Seit vielen Jahren versammeln sich am und um den 13. Februar in Dresden Nazis zu einem so genannten Trauermarsch. Am Jahrestag der Bombardierung Dresdens im Zweiten Weltkrieg verdrehen sie die Geschichte und nutzen den Mythos von der „unschuldigen Stadt“. Eine wirksame Strategie gegen den Naziaufmarsch konnte erstmals 2010 umgesetzt werden. Getragen von dem bundesweit und parteiübergreifend agierenden Bündnis „Nazifrei! – Dresden stellt sich quer“ versperrten damals Tausende Menschen die Route der Nazis.

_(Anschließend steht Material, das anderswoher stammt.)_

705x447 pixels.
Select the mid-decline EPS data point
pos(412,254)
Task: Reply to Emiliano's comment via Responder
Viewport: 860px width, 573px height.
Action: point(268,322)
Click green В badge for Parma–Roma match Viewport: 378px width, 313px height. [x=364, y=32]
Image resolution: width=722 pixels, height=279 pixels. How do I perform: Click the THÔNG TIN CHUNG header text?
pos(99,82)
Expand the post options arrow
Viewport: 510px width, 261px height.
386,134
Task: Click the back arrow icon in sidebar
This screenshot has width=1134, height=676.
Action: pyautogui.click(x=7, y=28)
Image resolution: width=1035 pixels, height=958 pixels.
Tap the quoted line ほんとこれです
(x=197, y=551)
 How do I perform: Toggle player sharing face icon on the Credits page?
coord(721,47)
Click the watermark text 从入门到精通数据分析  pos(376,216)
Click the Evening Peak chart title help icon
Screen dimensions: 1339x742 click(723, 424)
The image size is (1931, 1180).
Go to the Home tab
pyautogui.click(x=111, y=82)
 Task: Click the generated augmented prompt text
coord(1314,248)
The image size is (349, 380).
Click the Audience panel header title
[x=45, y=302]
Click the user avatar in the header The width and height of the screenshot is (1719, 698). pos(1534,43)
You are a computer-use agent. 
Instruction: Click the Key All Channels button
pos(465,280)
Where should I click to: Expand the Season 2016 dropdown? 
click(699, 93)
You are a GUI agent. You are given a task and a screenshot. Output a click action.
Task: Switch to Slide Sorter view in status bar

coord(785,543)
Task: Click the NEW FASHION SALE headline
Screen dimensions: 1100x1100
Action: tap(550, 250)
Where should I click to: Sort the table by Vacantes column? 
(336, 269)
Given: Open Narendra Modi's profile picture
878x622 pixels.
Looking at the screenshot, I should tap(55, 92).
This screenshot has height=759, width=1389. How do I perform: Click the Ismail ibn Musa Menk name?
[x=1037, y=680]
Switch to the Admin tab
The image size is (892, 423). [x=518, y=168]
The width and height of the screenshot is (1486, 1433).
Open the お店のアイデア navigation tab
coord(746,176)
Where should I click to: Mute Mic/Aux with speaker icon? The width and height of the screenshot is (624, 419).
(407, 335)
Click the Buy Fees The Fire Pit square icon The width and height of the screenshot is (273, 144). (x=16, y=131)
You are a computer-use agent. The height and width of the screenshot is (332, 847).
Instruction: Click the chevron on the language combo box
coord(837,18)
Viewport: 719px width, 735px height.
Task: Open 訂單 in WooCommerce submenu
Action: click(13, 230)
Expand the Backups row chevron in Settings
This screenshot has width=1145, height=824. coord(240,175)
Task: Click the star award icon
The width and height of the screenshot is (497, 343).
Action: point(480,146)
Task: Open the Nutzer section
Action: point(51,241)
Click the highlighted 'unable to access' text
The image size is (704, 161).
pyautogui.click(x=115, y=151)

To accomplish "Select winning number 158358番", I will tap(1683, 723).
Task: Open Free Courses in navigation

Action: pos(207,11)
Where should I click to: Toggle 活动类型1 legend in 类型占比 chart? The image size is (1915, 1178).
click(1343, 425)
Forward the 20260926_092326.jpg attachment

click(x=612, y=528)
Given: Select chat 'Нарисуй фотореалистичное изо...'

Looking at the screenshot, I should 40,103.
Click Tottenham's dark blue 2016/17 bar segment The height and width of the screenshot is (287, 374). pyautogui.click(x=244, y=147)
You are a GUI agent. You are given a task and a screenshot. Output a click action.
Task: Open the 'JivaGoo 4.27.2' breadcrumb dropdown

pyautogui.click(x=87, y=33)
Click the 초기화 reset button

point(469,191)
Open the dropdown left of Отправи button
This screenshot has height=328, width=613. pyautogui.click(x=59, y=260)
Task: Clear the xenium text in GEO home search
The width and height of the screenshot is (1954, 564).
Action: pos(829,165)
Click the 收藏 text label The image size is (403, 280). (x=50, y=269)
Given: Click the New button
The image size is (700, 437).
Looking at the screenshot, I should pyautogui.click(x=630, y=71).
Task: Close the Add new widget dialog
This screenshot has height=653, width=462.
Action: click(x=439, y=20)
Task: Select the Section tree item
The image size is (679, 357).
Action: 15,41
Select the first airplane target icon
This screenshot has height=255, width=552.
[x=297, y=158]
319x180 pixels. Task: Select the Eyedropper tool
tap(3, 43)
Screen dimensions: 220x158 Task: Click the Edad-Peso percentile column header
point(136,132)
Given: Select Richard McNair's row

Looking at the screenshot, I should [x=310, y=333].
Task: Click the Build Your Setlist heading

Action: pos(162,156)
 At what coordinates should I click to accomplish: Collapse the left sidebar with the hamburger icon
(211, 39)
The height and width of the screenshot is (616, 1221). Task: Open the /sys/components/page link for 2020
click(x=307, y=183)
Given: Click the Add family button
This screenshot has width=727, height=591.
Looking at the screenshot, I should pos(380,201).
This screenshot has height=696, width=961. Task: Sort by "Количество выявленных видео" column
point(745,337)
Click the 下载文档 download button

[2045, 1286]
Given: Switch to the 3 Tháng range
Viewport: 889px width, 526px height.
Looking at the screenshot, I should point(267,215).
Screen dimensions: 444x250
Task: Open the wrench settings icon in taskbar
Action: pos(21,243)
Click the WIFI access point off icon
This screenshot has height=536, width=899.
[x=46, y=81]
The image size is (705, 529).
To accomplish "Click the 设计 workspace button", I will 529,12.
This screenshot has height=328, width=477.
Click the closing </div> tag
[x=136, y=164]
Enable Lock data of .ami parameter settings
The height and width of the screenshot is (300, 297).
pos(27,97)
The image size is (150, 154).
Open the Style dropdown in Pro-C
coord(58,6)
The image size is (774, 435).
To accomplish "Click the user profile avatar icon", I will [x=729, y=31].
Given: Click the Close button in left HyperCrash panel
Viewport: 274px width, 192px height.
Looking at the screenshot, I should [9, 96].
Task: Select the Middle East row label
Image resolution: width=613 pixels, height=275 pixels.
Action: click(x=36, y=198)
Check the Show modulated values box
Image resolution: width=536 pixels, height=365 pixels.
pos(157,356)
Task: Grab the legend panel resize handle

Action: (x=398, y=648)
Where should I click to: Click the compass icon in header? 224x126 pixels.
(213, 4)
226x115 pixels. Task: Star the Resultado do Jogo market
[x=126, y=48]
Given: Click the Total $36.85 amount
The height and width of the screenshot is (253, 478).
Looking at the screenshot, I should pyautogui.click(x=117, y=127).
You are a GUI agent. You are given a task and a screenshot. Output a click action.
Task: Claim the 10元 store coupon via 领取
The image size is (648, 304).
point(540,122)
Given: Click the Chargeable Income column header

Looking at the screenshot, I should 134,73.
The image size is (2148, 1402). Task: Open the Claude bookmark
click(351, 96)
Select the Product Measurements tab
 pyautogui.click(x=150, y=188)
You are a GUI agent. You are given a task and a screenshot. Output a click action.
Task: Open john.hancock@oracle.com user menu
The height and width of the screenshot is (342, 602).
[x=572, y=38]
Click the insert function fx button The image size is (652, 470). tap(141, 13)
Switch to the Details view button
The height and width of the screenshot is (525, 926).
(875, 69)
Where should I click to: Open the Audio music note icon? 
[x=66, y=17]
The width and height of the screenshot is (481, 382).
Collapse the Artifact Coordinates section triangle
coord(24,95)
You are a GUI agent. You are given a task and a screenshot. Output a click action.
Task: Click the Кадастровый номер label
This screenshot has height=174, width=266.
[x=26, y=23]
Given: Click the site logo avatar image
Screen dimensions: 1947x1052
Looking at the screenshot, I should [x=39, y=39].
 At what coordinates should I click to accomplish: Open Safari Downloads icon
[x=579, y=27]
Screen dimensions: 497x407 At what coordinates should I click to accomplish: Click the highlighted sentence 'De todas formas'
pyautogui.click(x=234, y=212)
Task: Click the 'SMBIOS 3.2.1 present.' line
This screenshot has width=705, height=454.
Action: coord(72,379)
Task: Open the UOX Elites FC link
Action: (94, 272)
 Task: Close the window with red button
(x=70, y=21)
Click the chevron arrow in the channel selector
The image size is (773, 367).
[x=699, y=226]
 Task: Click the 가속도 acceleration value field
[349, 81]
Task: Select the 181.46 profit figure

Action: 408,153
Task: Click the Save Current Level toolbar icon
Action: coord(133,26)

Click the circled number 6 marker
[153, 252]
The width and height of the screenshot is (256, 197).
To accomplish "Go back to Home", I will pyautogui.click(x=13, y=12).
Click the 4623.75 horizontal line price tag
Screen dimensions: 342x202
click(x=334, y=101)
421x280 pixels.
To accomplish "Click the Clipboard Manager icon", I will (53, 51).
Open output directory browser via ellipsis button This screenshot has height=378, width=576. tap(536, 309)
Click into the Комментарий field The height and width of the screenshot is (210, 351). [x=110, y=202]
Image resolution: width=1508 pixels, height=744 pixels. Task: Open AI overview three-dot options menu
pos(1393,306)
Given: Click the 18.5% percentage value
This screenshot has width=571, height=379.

Dieser Erfolg wurde 2011 wiederholt, und 2012 sagten die Nazis ihren Großaufmarsch dann gleich ganz ab.

Auch in diesem Jahr werden am Freitag, 13. Februar, Busse aus Jena nach Dresden fahren, organisiert vom Jenaer Aktionsbündnis gegen Rechts und der JG Stadtmitte.  Tickets für die Bus gibt es in der JG Stadtmitte oder per Mail unter dresden@jg-stadtmitte.de. Abfahrt ist am Freitag, 13. Februar, 8 Uhr am Busbahnhof.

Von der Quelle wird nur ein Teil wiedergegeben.